**Task description:** Please format these lines as a numbered list, leaving out any blank lines.

**Supplied material:**

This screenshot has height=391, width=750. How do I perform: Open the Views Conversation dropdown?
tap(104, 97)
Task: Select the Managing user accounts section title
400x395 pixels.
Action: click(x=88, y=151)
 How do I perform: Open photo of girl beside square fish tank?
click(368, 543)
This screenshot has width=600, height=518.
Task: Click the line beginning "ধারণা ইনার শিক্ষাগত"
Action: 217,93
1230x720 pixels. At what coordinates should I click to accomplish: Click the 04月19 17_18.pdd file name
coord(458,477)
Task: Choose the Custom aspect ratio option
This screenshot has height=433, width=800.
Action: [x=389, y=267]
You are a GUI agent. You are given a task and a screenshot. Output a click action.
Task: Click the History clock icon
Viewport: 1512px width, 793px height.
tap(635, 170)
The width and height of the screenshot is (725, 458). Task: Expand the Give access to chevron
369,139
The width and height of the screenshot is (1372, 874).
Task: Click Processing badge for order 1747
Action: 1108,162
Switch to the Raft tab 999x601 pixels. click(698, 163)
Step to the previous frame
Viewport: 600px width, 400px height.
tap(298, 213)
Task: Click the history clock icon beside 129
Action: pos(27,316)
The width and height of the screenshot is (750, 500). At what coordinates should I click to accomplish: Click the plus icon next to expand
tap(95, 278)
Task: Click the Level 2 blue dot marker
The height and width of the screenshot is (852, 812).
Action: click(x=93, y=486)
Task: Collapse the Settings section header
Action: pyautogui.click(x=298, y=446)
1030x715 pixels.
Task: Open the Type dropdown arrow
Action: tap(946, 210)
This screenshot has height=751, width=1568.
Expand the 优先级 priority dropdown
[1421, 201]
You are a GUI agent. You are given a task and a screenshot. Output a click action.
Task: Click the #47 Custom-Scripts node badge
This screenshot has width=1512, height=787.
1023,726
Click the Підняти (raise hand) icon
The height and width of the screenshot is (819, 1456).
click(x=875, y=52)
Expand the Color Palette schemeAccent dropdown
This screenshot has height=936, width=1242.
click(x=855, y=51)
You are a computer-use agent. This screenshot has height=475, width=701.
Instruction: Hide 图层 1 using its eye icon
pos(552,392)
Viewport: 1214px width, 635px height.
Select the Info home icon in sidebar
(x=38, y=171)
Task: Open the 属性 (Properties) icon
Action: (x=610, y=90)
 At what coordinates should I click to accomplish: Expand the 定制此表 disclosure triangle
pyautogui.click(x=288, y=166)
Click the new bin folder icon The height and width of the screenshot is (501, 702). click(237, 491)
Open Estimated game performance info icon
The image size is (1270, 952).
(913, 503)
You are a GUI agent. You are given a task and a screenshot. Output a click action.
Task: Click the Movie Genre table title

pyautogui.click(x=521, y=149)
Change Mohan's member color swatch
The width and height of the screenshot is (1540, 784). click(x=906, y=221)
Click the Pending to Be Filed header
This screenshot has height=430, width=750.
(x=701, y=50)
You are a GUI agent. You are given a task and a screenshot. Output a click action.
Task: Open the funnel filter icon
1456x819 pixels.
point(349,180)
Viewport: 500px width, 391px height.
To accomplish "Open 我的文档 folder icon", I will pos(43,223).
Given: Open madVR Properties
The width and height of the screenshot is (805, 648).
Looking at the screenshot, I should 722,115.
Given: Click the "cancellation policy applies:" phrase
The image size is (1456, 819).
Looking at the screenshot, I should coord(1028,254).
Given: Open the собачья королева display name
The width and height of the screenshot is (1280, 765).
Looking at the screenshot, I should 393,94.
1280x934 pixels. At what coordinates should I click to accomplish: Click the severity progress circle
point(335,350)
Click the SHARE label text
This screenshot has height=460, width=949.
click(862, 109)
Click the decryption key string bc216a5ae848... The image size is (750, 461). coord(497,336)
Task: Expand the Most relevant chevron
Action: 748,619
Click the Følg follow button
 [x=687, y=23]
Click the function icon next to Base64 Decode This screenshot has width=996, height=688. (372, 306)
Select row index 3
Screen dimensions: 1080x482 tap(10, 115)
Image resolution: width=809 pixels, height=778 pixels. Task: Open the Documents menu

**Expected answer:**
1. This screenshot has height=391, width=750. How do I perform: Open the Views Conversation dropdown?
2. tap(104, 97)
3. Task: Select the Managing user accounts section title
4. 400x395 pixels.
5. Action: click(x=88, y=151)
6.  How do I perform: Open photo of girl beside square fish tank?
7. click(368, 543)
8. This screenshot has width=600, height=518.
9. Task: Click the line beginning "ধারণা ইনার শিক্ষাগত"
10. Action: 217,93
11. 1230x720 pixels. At what coordinates should I click to accomplish: Click the 04月19 17_18.pdd file name
12. coord(458,477)
13. Task: Choose the Custom aspect ratio option
14. This screenshot has height=433, width=800.
15. Action: [x=389, y=267]
16. You are a GUI agent. You are given a task and a screenshot. Output a click action.
17. Task: Click the History clock icon
18. Viewport: 1512px width, 793px height.
19. tap(635, 170)
20. The width and height of the screenshot is (725, 458). Task: Expand the Give access to chevron
21. 369,139
22. The width and height of the screenshot is (1372, 874).
23. Task: Click Processing badge for order 1747
24. Action: 1108,162
25. Switch to the Raft tab 999x601 pixels. click(698, 163)
26. Step to the previous frame
27. Viewport: 600px width, 400px height.
28. tap(298, 213)
29. Task: Click the history clock icon beside 129
30. Action: pos(27,316)
31. The width and height of the screenshot is (750, 500). At what coordinates should I click to accomplish: Click the plus icon next to expand
32. tap(95, 278)
33. Task: Click the Level 2 blue dot marker
34. The height and width of the screenshot is (852, 812).
35. Action: click(x=93, y=486)
36. Task: Collapse the Settings section header
37. Action: pyautogui.click(x=298, y=446)
38. 1030x715 pixels.
39. Task: Open the Type dropdown arrow
40. Action: tap(946, 210)
41. This screenshot has height=751, width=1568.
42. Expand the 优先级 priority dropdown
43. [1421, 201]
44. You are a GUI agent. You are given a task and a screenshot. Output a click action.
45. Task: Click the #47 Custom-Scripts node badge
46. This screenshot has width=1512, height=787.
47. 1023,726
48. Click the Підняти (raise hand) icon
49. The height and width of the screenshot is (819, 1456).
50. click(x=875, y=52)
51. Expand the Color Palette schemeAccent dropdown
52. This screenshot has height=936, width=1242.
53. click(x=855, y=51)
54. You are a computer-use agent. This screenshot has height=475, width=701.
55. Instruction: Hide 图层 1 using its eye icon
56. pos(552,392)
57. Viewport: 1214px width, 635px height.
58. Select the Info home icon in sidebar
59. (x=38, y=171)
60. Task: Open the 属性 (Properties) icon
61. Action: (x=610, y=90)
62.  At what coordinates should I click to accomplish: Expand the 定制此表 disclosure triangle
63. pyautogui.click(x=288, y=166)
64. Click the new bin folder icon The height and width of the screenshot is (501, 702). click(237, 491)
65. Open Estimated game performance info icon
66. The image size is (1270, 952).
67. (913, 503)
68. You are a GUI agent. You are given a task and a screenshot. Output a click action.
69. Task: Click the Movie Genre table title
70. pyautogui.click(x=521, y=149)
71. Change Mohan's member color swatch
72. The width and height of the screenshot is (1540, 784). click(x=906, y=221)
73. Click the Pending to Be Filed header
74. This screenshot has height=430, width=750.
75. (x=701, y=50)
76. You are a GUI agent. You are given a task and a screenshot. Output a click action.
77. Task: Open the funnel filter icon
78. 1456x819 pixels.
79. point(349,180)
80. Viewport: 500px width, 391px height.
81. To accomplish "Open 我的文档 folder icon", I will pos(43,223).
82. Given: Open madVR Properties
83. The width and height of the screenshot is (805, 648).
84. Looking at the screenshot, I should 722,115.
85. Given: Click the "cancellation policy applies:" phrase
86. The image size is (1456, 819).
87. Looking at the screenshot, I should coord(1028,254).
88. Given: Open the собачья королева display name
89. The width and height of the screenshot is (1280, 765).
90. Looking at the screenshot, I should 393,94.
91. 1280x934 pixels. At what coordinates should I click to accomplish: Click the severity progress circle
92. point(335,350)
93. Click the SHARE label text
94. This screenshot has height=460, width=949.
95. click(862, 109)
96. Click the decryption key string bc216a5ae848... The image size is (750, 461). coord(497,336)
97. Task: Expand the Most relevant chevron
98. Action: 748,619
99. Click the Følg follow button
100.  [x=687, y=23]
101. Click the function icon next to Base64 Decode This screenshot has width=996, height=688. (372, 306)
102. Select row index 3
103. Screen dimensions: 1080x482 tap(10, 115)
104. Image resolution: width=809 pixels, height=778 pixels. Task: Open the Documents menu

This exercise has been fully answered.